Protokoll-Behandlung umschreibt die Gesamtheit der technischen und administrativen Prozesse zur Erfassung, Analyse, Speicherung und Archivierung von System- und Anwendungsereignissen, die in standardisierten Protokolldateien oder Ereignisdatenbanken niedergelegt sind. Eine adäquate Behandlung ist unabdingbar für die Nachvollziehbarkeit von Vorgängen, die forensische Untersuchung von Sicherheitsvorfällen und die Einhaltung regulatorischer Auflagen.
Analyse
Die Verarbeitung der Protokolle beinhaltet das Parsen, Normalisieren und Korrelieren von Einträgen aus unterschiedlichen Quellen, um Muster zu erkennen, die auf Fehlfunktionen oder Sicherheitsverletzungen hindeuten.

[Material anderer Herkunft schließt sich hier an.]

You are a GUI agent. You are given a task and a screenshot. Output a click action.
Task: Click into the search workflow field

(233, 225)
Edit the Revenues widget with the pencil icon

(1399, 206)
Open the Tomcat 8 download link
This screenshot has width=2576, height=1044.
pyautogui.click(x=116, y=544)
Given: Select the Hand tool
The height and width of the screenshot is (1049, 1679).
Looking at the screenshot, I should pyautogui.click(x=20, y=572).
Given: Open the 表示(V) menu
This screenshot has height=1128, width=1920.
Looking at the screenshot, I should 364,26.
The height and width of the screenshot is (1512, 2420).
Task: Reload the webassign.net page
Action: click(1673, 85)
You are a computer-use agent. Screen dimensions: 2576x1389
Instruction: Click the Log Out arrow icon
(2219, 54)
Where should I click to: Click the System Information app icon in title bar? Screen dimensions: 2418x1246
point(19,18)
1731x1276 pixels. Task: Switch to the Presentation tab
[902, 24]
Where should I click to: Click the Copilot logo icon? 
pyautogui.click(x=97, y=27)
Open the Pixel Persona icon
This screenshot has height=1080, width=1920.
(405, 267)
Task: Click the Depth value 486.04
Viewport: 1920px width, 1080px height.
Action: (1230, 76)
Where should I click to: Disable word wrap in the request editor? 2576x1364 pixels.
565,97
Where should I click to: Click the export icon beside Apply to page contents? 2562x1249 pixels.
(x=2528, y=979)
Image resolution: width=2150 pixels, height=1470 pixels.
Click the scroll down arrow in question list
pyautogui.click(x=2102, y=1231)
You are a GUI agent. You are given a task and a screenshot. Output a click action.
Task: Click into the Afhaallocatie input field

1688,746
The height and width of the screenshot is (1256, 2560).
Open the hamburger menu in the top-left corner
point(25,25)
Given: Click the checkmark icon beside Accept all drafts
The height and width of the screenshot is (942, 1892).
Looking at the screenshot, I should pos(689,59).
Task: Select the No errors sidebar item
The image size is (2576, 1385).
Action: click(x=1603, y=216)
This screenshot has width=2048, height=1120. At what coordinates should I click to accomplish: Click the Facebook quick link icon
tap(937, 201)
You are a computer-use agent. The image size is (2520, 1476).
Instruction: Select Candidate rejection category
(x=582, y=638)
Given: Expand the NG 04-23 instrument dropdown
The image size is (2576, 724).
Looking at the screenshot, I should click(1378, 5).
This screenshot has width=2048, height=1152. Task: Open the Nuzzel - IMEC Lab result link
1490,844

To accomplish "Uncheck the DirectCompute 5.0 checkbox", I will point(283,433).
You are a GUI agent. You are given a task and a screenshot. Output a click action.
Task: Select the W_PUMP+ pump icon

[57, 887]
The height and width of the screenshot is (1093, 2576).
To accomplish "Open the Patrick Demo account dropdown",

Hierbei kommen oft SIEM-Systeme zum Einsatz.
Archivierung
Die langfristige Aufbewahrung von Protokolldaten muss unter strikter Wahrung der Unveränderlichkeit erfolgen, um die Beweiskraft der Aufzeichnungen für zukünftige Audits oder rechtliche Auseinandersetzungen zu sichern, wobei Speicherklassenwahl und Zugriffskontrolle zentral sind.
Etymologie
Der Ausdruck besteht aus „Protokoll“, der systematischen Aufzeichnung von Ereignissen, und „Behandlung“, was die gesamte Kette der administrativen und technischen Handhabung dieser Aufzeichnungen umfasst.